Article 2 : L’exécution de l’arrêté du 19 novembre 2025, en tant qu’il porte refus de renouvellement du titre de séjour, est suspendue jusqu’à ce qu’il soit statué au fond sur la requête.
Article 3 : Il est enjoint au préfet de la Gironde de procéder au réexamen de la situation de M. A… dans le délai d’un mois à compter de la notification de la présente ordonnance, et de lui délivrer sans délai, dans l’attente d’une nouvelle décision ou au plus tard jusqu’à ce qu’il soit statué au fond sur la requête, une autorisation provisoire de séjour l’autorisant à travailler dans la limite prévue par l’article L.422-1 du code de l’entrée et du séjour des étrangers et du droit d’asile.
Article 4 : L’Etat versera à Me Martin, sous réserve pour cette dernière de renoncer à percevoir la part contributive de l’Etat à l’aide juridictionnelle, une somme de 1 200 euros au titre des dispositions de l’article L. 761-1 du code de justice administrative et de l’alinéa 2 de l’article 37 de la loi du 10 juillet 1991. Dans le cas où l’aide juridictionnelle ne serait pas accordée au requérant par le bureau d’aide juridictionnelle, la somme de 1 200 euros sera versée à M. A….
Article 5 : La présente ordonnance sera notifiée à M. B… G… A…, à Me Martin et au préfet de la Gironde.
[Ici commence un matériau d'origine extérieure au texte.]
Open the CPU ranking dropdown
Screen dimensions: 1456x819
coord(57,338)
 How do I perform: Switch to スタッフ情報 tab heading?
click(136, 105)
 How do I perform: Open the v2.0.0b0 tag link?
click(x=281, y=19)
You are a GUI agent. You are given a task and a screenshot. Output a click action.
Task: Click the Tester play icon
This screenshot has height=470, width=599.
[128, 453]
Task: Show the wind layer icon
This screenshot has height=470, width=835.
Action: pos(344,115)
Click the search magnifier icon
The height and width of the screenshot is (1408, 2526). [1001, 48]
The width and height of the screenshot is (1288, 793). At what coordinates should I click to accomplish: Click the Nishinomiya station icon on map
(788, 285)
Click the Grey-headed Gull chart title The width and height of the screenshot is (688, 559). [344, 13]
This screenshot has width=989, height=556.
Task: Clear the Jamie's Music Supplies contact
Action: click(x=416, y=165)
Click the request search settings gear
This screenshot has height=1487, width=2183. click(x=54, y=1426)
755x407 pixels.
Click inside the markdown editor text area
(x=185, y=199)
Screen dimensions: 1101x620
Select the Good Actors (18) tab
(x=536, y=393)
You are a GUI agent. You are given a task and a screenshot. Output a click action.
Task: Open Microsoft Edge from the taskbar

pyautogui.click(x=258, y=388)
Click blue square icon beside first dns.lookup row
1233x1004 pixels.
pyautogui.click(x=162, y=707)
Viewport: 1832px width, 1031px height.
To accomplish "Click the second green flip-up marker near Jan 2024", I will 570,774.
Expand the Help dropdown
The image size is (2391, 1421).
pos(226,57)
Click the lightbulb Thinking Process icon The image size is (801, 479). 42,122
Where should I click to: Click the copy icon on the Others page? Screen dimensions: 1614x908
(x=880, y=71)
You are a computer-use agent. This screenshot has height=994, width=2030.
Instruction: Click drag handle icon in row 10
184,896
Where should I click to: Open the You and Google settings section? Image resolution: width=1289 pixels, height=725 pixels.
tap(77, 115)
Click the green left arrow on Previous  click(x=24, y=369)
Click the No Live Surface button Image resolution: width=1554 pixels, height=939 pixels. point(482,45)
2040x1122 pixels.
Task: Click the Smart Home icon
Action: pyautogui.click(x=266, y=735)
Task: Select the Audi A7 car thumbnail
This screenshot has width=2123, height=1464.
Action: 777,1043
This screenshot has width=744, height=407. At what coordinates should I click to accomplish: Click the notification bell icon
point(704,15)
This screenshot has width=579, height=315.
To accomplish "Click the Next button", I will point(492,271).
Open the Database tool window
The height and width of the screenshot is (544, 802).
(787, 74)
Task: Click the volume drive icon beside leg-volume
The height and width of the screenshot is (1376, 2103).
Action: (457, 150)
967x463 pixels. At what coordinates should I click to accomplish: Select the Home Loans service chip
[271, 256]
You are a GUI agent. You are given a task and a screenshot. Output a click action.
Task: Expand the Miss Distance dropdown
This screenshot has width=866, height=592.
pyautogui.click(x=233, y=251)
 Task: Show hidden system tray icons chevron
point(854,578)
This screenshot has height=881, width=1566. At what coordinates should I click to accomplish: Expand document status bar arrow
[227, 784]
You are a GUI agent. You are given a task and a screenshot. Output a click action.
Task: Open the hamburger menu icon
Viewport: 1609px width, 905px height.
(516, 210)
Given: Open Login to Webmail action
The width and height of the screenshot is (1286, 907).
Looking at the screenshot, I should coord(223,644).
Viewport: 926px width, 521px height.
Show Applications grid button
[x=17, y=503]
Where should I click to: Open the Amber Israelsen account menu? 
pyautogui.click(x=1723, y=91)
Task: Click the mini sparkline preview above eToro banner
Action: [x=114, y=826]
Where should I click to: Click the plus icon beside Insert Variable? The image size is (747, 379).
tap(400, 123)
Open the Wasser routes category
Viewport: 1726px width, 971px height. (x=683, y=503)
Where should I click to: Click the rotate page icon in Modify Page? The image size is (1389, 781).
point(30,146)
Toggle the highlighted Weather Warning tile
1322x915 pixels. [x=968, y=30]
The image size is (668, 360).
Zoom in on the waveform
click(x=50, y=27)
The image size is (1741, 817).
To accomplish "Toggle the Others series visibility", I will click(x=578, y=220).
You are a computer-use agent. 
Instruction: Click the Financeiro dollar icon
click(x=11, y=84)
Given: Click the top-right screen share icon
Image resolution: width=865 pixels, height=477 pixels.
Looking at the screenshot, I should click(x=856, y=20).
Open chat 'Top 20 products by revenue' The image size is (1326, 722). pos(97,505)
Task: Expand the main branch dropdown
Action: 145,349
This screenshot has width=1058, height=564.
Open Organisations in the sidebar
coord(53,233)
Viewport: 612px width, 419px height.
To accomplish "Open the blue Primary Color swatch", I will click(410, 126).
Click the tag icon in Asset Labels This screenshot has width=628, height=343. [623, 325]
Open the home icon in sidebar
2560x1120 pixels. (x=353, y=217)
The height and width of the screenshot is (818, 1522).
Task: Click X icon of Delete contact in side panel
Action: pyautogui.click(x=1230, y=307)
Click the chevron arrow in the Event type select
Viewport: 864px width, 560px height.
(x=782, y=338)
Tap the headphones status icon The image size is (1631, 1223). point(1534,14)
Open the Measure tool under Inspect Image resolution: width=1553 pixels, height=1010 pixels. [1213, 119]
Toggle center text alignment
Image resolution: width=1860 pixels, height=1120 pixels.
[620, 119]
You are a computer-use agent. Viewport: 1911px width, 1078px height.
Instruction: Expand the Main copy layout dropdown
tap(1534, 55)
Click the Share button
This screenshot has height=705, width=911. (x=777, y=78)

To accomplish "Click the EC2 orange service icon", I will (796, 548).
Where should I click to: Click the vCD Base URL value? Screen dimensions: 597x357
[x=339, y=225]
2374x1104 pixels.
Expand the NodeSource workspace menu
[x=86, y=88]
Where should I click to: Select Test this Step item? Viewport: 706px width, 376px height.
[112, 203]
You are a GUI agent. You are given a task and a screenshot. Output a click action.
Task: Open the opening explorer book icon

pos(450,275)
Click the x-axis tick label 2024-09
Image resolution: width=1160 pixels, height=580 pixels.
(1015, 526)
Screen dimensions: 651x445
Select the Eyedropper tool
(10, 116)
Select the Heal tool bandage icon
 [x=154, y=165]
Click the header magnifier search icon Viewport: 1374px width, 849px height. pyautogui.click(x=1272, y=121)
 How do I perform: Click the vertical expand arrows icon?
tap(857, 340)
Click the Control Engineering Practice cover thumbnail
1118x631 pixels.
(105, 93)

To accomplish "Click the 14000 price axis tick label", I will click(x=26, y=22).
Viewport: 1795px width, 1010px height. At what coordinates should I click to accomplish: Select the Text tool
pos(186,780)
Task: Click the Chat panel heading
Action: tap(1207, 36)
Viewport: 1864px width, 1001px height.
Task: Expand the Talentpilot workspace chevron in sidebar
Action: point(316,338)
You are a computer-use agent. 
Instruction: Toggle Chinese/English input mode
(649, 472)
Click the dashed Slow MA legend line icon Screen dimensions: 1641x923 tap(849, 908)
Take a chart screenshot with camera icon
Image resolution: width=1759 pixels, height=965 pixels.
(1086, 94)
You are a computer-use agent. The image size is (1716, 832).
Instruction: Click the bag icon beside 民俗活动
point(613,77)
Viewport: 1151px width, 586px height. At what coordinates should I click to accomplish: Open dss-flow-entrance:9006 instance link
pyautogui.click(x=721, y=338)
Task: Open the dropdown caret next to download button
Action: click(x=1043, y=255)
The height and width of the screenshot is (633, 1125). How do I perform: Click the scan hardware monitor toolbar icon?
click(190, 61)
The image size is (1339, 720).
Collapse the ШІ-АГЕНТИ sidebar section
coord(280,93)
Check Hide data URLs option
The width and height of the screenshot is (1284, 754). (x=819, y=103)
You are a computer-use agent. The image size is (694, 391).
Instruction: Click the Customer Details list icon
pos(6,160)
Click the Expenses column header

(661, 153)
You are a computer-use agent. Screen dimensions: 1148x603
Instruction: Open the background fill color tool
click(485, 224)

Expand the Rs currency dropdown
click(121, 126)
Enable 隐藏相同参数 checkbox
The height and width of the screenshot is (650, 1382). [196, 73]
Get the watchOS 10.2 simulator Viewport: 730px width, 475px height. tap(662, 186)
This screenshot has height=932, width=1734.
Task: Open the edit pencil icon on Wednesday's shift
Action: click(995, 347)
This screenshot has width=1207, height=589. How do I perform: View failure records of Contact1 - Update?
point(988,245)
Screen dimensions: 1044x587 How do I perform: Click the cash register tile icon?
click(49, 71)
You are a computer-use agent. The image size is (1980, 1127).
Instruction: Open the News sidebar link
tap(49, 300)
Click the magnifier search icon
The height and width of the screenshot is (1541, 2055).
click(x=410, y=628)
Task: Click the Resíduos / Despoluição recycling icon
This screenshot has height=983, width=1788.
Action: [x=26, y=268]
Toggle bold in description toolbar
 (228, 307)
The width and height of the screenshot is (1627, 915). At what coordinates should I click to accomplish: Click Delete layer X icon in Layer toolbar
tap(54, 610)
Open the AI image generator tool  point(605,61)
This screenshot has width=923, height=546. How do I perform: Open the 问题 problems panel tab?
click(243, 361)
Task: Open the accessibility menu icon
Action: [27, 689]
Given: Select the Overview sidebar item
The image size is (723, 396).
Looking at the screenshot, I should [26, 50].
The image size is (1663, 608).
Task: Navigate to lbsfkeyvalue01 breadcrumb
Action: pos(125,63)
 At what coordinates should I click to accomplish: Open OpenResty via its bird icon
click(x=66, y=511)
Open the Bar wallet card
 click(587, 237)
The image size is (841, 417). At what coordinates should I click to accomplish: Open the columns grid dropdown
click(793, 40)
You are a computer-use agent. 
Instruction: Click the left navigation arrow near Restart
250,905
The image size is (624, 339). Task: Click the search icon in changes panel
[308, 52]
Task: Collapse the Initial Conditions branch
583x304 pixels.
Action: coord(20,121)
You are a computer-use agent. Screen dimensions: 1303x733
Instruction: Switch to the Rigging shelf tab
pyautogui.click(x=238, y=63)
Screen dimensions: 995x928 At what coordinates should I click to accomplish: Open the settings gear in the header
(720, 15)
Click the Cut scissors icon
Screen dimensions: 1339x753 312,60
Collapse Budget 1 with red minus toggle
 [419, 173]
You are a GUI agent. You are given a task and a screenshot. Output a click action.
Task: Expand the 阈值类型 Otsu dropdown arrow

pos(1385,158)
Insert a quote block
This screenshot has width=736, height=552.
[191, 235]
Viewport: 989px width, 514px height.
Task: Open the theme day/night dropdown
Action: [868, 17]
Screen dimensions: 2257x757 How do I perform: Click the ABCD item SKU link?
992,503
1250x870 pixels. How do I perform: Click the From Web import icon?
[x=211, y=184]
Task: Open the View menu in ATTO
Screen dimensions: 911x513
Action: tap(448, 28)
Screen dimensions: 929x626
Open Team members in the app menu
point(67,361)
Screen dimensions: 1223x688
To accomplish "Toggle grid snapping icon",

Fait à Bordeaux, le 10 décembre 2025.
Le juge des référés,
La greffière,
M. F…
La République mande et ordonne au préfet de la Gironde en ce qui le concerne, et à tous commissaires de justice à ce requis, en ce qui concerne les voies de droit commun contre les parties privées, de pourvoir à l’exécution de la présente ordonnance.